How to complete this task: Within the records below is a range that opens at the line with "Instruction: Click the [ResourceS]" and closes at the line with "Given: Click the flip horizontal toolbar icon". Return that range word for word, both ends included, and only that range.

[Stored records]

= Beginning of Section =

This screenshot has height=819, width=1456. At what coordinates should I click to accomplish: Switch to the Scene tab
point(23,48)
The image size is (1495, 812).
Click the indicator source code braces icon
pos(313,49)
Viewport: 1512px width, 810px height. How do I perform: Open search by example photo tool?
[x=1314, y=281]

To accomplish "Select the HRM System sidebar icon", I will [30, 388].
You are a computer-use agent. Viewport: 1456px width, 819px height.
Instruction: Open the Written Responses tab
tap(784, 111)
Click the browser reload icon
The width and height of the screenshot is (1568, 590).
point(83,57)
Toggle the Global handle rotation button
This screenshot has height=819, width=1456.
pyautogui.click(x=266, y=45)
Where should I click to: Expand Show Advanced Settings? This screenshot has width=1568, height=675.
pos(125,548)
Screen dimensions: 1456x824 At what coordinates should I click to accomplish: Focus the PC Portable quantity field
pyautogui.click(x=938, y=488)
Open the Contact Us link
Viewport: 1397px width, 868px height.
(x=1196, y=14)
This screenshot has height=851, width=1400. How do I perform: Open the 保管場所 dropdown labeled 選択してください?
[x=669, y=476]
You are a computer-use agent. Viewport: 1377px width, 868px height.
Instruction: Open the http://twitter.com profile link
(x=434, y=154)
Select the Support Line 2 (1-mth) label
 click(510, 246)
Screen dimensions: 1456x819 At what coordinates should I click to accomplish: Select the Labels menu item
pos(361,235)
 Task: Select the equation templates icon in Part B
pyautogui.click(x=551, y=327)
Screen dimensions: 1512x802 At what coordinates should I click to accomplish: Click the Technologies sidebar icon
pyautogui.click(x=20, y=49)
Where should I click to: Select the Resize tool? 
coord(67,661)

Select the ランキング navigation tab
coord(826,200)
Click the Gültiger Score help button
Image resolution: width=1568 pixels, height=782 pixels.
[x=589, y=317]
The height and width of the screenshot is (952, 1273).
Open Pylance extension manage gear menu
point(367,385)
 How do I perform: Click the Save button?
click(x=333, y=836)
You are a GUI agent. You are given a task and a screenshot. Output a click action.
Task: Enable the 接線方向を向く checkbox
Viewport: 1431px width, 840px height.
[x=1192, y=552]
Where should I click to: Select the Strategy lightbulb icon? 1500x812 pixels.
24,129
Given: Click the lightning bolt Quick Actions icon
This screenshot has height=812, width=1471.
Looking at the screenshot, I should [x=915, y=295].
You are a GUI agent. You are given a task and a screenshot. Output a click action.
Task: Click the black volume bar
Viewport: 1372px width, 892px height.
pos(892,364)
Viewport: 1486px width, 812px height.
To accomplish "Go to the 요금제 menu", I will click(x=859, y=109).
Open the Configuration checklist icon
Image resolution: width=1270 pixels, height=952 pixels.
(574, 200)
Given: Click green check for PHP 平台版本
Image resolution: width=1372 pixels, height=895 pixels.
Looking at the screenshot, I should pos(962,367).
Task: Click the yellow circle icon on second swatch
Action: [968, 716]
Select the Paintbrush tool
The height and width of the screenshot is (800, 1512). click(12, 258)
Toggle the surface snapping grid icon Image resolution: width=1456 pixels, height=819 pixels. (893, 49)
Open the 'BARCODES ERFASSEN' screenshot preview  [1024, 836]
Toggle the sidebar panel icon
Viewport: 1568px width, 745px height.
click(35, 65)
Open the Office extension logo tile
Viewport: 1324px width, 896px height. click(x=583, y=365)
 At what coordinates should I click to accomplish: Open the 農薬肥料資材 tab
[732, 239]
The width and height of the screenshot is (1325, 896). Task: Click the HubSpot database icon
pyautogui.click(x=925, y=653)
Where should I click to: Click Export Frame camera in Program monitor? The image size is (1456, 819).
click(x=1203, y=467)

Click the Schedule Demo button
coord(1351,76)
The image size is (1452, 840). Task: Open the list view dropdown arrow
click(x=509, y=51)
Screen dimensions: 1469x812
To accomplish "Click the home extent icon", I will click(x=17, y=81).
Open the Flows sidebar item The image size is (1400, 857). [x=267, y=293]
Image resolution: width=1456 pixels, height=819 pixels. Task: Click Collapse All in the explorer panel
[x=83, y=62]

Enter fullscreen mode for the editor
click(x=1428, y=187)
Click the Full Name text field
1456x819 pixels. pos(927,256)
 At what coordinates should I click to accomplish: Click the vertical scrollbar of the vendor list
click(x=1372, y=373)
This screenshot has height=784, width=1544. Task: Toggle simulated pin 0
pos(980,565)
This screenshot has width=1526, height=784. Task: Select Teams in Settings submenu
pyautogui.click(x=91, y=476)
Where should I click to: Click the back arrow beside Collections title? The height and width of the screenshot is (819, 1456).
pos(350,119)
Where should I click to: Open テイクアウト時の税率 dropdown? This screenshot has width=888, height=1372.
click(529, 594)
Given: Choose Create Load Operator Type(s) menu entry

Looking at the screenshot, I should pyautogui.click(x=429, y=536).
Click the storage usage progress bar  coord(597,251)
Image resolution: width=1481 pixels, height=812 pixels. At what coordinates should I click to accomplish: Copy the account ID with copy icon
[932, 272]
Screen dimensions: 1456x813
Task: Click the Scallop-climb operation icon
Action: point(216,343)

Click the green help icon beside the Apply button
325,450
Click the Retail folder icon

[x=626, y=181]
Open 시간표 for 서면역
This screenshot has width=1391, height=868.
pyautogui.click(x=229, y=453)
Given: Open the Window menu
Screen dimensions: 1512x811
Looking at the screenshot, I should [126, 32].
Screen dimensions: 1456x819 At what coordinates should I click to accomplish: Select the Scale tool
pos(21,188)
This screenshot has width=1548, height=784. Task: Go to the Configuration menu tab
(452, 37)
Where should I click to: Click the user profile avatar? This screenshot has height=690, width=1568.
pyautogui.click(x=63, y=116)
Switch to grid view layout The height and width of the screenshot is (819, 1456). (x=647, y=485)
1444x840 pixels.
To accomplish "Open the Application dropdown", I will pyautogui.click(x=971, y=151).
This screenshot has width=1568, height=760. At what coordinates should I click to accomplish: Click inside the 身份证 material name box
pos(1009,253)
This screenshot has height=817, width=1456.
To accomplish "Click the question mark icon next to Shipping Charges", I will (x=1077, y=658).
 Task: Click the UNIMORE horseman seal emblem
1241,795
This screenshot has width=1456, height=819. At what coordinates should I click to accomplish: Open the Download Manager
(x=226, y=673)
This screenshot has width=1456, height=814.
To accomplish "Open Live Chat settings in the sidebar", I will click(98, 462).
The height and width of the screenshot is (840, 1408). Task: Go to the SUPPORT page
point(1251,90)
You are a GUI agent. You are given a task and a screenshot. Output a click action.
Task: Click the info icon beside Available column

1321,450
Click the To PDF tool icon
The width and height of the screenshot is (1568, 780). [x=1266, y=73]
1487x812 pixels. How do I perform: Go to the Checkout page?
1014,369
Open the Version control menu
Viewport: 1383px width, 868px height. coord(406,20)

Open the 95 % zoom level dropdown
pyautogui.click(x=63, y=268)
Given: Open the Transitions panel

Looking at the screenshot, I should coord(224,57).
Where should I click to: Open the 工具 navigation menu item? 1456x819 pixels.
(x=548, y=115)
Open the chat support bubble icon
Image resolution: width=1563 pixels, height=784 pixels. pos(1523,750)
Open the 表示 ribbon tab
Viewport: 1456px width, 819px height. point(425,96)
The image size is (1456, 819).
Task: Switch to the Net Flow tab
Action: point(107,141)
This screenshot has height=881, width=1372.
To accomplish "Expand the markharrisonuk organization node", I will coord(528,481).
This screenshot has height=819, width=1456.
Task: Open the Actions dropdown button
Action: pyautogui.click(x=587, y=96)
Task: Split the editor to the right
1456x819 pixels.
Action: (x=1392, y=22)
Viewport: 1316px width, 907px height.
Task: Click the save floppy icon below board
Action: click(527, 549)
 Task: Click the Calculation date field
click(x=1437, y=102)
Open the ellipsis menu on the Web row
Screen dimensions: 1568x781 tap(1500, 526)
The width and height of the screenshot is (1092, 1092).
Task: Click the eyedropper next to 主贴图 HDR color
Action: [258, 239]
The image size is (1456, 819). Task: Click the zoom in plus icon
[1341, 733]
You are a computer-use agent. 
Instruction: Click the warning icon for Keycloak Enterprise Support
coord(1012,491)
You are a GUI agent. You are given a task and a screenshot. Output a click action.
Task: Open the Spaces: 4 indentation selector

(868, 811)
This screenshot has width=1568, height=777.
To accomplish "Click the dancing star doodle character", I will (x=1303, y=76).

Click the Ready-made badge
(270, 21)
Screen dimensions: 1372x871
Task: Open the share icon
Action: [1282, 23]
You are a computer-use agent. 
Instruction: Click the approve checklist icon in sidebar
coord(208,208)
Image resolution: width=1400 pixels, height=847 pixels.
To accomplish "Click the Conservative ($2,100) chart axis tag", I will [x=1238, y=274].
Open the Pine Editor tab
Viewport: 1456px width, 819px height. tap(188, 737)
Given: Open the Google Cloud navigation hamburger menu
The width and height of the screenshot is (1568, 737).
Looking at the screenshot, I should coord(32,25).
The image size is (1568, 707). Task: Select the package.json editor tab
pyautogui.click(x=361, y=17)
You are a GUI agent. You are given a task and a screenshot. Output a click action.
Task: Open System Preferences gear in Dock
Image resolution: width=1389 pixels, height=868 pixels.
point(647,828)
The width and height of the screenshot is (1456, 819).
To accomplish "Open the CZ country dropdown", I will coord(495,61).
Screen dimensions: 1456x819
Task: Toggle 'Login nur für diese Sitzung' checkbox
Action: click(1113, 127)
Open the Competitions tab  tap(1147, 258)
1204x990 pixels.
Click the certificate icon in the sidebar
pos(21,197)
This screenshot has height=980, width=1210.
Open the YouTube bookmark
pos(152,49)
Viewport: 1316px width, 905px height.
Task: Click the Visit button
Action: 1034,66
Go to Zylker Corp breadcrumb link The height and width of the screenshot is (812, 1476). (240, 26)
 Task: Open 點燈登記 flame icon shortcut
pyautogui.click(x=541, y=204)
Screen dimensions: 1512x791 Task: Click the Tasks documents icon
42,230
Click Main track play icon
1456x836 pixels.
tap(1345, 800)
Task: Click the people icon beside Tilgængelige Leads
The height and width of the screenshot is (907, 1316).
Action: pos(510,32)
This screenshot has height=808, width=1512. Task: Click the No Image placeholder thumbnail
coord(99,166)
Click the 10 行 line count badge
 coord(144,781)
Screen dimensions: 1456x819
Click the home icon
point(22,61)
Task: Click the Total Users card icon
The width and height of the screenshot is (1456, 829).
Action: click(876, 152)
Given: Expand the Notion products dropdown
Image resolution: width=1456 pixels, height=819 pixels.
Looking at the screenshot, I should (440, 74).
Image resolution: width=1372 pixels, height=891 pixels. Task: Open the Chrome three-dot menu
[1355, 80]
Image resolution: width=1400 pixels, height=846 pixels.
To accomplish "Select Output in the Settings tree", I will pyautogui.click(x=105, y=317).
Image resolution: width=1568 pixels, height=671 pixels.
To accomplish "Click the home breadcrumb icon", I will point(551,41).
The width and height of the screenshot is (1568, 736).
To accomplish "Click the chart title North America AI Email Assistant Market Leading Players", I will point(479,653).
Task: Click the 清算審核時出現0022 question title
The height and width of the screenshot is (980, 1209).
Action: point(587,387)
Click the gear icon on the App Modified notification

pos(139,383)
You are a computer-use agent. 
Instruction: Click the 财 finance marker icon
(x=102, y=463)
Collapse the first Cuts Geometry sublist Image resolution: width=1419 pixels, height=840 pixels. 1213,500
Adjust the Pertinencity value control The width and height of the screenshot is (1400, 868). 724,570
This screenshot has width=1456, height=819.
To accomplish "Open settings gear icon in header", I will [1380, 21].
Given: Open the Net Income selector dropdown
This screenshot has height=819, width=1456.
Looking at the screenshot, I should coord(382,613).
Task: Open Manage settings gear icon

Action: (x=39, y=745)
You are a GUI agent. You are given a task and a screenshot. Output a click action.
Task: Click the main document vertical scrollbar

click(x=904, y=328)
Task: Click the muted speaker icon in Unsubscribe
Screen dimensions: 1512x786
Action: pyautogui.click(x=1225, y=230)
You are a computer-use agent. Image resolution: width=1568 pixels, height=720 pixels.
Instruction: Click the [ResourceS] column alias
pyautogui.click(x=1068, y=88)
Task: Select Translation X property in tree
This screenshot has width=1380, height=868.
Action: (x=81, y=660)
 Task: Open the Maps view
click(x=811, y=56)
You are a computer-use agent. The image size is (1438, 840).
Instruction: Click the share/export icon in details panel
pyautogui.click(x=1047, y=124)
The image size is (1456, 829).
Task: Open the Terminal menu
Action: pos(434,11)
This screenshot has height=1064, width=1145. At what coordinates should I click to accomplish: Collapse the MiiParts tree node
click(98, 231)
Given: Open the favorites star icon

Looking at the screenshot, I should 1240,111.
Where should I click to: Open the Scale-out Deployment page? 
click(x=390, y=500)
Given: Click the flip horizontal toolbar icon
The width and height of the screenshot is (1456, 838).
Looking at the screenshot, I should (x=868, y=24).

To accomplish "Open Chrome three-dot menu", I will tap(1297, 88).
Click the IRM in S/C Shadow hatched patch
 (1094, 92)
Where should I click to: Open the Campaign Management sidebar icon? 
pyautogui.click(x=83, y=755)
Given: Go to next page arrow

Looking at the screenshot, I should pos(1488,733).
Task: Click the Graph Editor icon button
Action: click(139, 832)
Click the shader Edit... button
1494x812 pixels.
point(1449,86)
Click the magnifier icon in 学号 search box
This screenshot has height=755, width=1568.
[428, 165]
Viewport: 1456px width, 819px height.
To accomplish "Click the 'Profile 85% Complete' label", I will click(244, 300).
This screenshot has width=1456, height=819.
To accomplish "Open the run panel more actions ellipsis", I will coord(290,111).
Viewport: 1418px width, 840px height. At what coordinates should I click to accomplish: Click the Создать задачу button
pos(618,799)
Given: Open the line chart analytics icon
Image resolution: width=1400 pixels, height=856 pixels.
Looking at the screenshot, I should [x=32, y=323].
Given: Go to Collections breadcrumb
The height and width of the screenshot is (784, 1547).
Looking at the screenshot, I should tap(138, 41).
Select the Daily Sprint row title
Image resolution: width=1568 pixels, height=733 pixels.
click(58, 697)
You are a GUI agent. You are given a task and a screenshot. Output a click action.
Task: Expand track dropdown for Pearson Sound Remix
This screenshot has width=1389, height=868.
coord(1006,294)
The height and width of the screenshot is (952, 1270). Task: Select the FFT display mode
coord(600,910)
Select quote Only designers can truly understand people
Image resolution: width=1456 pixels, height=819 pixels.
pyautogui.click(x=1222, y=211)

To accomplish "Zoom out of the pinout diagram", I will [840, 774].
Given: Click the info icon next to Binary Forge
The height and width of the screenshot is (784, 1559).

= End of Section =

Task response:
Instruction: Click the [ResourceS] column alias
pyautogui.click(x=1068, y=88)
Task: Select Translation X property in tree
This screenshot has width=1380, height=868.
Action: (x=81, y=660)
 Task: Open the Maps view
click(x=811, y=56)
You are a computer-use agent. The image size is (1438, 840).
Instruction: Click the share/export icon in details panel
pyautogui.click(x=1047, y=124)
The image size is (1456, 829).
Task: Open the Terminal menu
Action: pos(434,11)
This screenshot has height=1064, width=1145. At what coordinates should I click to accomplish: Collapse the MiiParts tree node
click(98, 231)
Given: Open the favorites star icon

Looking at the screenshot, I should 1240,111.
Where should I click to: Open the Scale-out Deployment page? 
click(x=390, y=500)
Given: Click the flip horizontal toolbar icon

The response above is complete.